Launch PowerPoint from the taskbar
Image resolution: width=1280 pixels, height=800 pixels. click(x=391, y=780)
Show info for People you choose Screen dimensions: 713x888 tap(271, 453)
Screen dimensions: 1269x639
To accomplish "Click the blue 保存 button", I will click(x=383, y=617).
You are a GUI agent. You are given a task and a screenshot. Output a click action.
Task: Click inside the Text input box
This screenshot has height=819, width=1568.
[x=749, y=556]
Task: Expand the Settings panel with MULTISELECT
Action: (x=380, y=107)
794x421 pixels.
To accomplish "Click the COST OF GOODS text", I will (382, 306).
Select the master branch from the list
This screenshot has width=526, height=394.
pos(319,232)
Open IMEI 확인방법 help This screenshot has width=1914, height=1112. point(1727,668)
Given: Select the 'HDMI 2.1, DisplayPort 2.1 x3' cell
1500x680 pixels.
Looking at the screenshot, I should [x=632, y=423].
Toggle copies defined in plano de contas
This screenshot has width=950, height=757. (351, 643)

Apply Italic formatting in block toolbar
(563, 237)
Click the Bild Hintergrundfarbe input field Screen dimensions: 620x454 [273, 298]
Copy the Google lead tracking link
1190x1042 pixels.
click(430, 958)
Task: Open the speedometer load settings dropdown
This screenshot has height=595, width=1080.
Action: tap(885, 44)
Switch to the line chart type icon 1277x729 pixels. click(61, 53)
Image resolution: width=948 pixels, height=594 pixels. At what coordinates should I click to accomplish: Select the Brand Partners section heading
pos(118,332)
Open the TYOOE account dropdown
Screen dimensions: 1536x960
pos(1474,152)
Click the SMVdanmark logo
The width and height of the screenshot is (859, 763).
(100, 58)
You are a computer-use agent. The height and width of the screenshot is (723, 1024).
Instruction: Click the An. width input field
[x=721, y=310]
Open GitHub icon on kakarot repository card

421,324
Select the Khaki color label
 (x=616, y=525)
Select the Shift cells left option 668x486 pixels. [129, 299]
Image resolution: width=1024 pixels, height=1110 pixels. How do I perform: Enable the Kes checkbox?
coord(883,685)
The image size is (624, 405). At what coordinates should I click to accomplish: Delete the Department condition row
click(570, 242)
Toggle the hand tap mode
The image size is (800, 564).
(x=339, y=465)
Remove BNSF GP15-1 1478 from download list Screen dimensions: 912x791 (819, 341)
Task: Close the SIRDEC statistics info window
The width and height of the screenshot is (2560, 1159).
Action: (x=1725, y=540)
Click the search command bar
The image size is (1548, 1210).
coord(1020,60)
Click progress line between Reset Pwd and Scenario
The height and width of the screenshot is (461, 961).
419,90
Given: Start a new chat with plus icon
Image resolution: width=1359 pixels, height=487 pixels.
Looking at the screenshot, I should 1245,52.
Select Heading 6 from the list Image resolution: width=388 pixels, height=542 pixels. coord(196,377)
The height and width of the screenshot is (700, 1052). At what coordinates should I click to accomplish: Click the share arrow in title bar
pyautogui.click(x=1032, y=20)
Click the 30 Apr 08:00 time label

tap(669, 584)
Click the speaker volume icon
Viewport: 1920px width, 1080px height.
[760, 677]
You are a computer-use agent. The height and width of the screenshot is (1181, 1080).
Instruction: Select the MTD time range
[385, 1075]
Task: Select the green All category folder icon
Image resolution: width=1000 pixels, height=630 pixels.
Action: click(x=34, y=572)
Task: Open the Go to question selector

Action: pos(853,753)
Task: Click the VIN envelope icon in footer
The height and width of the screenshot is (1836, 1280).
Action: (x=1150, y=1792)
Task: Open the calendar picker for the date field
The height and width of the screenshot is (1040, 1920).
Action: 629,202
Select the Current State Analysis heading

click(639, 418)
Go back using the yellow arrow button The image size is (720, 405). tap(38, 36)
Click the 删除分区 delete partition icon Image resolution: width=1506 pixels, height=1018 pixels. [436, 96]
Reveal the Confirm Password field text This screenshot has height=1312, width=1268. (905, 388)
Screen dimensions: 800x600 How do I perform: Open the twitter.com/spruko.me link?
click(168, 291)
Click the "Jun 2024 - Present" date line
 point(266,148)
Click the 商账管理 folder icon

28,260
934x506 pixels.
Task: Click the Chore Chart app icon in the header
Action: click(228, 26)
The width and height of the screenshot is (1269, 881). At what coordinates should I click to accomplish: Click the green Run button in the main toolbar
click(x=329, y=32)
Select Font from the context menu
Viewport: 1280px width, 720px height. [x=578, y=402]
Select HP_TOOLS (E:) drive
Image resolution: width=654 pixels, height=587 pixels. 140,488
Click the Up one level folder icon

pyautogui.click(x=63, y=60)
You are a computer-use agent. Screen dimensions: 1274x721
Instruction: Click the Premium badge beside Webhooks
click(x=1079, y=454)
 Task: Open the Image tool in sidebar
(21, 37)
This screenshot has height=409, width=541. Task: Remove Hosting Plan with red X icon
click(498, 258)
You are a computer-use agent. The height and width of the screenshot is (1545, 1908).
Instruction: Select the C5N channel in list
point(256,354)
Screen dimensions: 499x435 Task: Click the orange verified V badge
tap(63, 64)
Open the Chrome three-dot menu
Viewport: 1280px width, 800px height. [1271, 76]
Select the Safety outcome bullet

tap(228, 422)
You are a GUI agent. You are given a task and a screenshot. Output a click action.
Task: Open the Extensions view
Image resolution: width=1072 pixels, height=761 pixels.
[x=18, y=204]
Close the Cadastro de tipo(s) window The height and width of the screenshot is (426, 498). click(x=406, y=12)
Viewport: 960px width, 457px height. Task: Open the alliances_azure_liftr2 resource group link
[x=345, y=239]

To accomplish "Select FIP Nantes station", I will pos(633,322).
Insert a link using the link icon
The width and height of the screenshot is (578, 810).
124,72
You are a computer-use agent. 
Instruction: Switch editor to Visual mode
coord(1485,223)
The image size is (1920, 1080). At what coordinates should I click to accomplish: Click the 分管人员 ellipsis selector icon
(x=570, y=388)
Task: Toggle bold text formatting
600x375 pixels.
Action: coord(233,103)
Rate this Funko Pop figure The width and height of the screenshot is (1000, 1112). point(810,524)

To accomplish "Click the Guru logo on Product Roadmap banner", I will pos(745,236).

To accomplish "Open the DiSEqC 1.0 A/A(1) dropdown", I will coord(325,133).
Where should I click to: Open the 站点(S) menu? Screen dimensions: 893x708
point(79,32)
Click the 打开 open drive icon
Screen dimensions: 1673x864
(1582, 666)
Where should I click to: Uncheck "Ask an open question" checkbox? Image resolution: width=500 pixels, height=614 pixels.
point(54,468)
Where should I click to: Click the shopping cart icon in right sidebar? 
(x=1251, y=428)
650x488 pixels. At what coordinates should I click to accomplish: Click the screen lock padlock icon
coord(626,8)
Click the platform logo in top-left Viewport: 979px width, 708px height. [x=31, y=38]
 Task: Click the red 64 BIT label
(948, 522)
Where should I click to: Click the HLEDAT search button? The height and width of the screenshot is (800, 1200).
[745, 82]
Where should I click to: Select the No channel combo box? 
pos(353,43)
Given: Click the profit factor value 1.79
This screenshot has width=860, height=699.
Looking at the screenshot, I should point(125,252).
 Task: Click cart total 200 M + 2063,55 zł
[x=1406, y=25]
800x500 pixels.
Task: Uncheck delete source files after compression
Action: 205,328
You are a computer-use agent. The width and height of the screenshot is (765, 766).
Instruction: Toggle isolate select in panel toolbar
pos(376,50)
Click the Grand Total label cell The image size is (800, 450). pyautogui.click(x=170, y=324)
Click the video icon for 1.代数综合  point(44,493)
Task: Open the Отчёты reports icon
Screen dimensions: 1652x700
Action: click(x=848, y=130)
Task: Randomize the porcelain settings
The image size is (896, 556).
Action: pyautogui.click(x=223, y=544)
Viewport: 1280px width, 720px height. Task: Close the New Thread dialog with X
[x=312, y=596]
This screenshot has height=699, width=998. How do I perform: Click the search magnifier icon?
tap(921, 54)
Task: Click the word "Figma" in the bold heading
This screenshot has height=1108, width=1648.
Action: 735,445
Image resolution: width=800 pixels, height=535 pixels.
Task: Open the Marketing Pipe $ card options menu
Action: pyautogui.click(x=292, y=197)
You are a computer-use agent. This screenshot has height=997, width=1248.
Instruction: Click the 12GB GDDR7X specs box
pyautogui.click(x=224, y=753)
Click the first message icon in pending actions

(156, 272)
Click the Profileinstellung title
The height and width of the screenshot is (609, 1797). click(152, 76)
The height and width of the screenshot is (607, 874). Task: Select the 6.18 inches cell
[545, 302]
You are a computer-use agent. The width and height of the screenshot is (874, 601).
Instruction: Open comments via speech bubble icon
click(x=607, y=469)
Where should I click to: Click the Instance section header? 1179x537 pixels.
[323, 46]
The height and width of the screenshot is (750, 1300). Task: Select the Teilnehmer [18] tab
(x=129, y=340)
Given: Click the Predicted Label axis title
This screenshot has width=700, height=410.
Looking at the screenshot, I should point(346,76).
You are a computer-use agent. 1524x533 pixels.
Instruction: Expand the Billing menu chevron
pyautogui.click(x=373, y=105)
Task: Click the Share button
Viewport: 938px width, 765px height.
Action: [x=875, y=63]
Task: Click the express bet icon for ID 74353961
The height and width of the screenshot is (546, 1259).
-=-=-
### Activity
Look through the data above and report every line in which "left" appears.

### Answer section
Select the Shift cells left option 668x486 pixels. [129, 299]
Click the platform logo in top-left Viewport: 979px width, 708px height. [x=31, y=38]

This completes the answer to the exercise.